The user connects to a Tor entry node that removes all trace of the user’s IP and passes the data forward to a relay, which in turn removes all traces of the entry node and passes the data to an exit node, which finally passes the data to the desired web site. In this manner a user can effectively send and receive data anonymously.
The NSA can see when a user has accessed Tor. It can also see that one of the millions of Tor users at an exit node accessed a web site. It cannot, however, determine which user did so.
Tails is a portable operating system (OS), which is based on open source Linux OS, and which runs off of a USB stick. Tails encrypts communications and routes all traffic through Tor.
Tor updates the list of relays on an hourly basis through a series of nine Directory Authority servers worldwide. When a user logs in, Tor will connect with a Directory Authority server for a fresh list of relay servers.
The NSA lists the IP addresses of the Directory Authority servers in its XkeyScore code, including the server (18.104.22.168) hosted in the United States at the Massachusetts Institute of Technology (MIT). Anyone accessing a Directory Authority is flagged for Deep Packet Inspection (DPI) and data retention. DPI means that it is not merely the metadata of the communication but the content, which is inspected.
Not only are Tor and Tails users targeted, but anyone interested in the well-known programs is as well. Searches for information about Tails and Tor will flag a user for surveillance, even if that search brought them to Wikipedia, or to this article.
The XkeyScore code flags two user discussion forums for targeted surveillance. The first is the Tails discussion forums at tails.boum.org. The second is the Linux programming forum, Linux Journal, a monthly online magazine dedicated to using the Linux OS. A comment contained in the XkeyScore code states that Tails is “a comsec mechanism advocated by extremists on extremist forums.”
That Tor and Tails, which are used by millions of people to ensure their anonymity online, are portrayed as a mechanism for “extremists,” and that Linux Journal is depicted as an “extremist forum,” reflects the fact that the ruling class sees threats to its existence everywhere. They are terrified of the emergence of an organized movement of the working class in opposition to capitalism, and see in encrypted and anonymous communications a potential political threat.
The leaked code is only a snippet, a rule set, from the XkeyScore program, which doubtless contains thousands more such rule sets. The same coding could be, and almost certainly is, used to identify political websites and search terms also deemed “extremist.”
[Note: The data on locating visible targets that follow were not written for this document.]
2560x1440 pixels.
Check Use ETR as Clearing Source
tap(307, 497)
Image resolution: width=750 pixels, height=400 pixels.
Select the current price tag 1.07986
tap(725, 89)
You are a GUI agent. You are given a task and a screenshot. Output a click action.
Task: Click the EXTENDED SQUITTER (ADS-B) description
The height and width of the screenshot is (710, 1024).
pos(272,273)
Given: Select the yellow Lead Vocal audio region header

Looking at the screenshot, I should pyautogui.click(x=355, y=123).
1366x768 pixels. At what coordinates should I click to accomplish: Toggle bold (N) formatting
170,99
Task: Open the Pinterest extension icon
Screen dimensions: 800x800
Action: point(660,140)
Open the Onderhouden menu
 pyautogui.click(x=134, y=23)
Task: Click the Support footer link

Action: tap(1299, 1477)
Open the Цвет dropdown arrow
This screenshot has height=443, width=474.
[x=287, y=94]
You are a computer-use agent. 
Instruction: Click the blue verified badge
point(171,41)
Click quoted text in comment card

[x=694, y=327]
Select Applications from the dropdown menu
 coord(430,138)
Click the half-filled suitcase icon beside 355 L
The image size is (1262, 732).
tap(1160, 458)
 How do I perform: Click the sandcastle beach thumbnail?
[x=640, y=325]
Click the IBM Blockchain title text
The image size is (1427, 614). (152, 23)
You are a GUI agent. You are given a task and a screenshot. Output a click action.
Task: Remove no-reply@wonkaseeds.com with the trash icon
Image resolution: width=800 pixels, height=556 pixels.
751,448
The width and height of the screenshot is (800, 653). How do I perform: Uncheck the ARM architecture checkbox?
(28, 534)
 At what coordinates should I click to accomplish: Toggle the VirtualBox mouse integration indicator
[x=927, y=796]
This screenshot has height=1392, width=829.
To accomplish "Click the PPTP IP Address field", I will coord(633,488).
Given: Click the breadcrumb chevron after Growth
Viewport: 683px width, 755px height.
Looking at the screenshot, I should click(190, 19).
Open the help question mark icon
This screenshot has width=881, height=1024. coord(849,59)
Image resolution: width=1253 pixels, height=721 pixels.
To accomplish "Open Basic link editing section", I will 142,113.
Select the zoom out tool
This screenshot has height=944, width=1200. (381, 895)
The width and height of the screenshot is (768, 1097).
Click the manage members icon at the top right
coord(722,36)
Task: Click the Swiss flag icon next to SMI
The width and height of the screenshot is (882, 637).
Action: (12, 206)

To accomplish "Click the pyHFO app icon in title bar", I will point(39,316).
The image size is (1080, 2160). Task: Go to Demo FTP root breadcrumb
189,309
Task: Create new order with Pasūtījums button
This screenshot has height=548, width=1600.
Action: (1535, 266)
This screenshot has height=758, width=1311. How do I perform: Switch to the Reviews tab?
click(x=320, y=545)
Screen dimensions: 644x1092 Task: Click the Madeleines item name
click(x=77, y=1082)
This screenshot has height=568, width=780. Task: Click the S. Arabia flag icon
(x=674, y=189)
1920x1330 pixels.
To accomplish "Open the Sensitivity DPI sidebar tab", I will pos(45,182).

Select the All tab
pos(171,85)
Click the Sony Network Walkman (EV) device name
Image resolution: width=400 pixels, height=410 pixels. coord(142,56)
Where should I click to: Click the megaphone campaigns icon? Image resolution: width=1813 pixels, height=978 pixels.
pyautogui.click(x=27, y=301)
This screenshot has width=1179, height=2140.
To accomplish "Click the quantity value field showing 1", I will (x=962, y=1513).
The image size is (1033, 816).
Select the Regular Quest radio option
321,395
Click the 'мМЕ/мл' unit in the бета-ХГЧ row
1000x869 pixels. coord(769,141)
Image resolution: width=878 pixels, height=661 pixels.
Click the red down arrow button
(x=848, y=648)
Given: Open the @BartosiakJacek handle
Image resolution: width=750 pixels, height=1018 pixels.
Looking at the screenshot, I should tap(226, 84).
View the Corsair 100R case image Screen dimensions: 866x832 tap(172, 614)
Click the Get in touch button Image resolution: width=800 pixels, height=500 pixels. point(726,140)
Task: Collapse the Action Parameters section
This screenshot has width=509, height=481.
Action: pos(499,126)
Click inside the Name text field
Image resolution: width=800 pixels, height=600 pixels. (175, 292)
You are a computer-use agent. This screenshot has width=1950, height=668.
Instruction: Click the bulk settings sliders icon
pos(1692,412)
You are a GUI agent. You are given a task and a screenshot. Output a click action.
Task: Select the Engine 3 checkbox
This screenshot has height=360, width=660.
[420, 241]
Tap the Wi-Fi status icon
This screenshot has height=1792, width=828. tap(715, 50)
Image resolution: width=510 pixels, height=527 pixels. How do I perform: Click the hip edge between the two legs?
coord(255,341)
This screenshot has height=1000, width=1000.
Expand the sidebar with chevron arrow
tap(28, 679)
There is widespread speculation that this leak of Xkeyscore code did not come from NSA whistleblower Edward Snowden. It is in many regards unlike the previous data released. Leading security expert Bruce Schneier, who is reported to be one of five people who have a complete set of the Snowden documents, wrote today, “I do not believe that this came from the Snowden documents ... I think there's a second leaker out there.”